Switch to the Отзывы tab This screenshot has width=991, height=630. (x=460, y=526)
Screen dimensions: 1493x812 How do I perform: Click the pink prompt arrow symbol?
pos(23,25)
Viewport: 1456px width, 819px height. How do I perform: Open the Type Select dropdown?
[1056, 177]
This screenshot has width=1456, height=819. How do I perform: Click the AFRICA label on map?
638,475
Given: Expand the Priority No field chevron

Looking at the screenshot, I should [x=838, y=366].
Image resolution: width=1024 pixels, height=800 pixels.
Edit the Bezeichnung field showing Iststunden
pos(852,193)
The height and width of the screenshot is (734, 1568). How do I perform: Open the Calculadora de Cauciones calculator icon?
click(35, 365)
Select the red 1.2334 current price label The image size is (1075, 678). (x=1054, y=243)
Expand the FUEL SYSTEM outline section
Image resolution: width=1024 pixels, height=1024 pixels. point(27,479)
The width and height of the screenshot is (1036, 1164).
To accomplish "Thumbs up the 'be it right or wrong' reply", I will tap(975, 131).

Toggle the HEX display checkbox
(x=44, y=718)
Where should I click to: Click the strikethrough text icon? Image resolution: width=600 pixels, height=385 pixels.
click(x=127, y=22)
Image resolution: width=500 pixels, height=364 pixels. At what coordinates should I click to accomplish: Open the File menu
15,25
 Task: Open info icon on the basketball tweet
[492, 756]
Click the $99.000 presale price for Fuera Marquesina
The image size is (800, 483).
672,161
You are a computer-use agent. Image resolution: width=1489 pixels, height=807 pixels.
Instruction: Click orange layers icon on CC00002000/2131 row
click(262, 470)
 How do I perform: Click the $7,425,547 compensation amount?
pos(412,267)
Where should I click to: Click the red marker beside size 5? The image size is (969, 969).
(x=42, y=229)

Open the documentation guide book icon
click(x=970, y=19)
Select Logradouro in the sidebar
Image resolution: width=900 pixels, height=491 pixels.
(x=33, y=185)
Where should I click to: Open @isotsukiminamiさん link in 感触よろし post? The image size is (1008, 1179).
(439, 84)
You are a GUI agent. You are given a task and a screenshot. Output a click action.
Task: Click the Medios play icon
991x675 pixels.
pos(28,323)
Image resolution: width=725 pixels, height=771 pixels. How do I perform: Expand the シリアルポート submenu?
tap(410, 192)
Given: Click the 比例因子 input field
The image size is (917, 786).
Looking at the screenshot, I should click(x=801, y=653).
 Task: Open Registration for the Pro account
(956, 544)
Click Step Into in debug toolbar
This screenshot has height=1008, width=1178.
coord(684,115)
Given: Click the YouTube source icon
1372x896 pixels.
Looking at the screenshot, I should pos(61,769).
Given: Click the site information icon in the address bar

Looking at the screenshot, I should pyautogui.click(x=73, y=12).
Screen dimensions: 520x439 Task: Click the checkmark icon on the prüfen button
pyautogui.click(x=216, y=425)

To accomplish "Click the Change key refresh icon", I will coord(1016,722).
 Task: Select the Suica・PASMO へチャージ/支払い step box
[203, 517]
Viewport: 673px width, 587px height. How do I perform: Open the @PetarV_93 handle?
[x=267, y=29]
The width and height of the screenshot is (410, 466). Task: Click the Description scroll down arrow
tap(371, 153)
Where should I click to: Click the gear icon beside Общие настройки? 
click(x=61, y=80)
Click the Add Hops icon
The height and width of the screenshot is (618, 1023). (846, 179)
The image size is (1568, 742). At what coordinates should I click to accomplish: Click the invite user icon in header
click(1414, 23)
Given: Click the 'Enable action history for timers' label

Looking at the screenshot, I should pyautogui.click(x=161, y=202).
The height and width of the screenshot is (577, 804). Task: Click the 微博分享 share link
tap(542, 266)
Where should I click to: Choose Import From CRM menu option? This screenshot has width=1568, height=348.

++++++

*Your instructions*. Please show every line above that includes the word "will".

*Task solution*.
To accomplish "Thumbs up the 'be it right or wrong' reply", I will tap(975, 131).
To accomplish "Click the Change key refresh icon", I will coord(1016,722).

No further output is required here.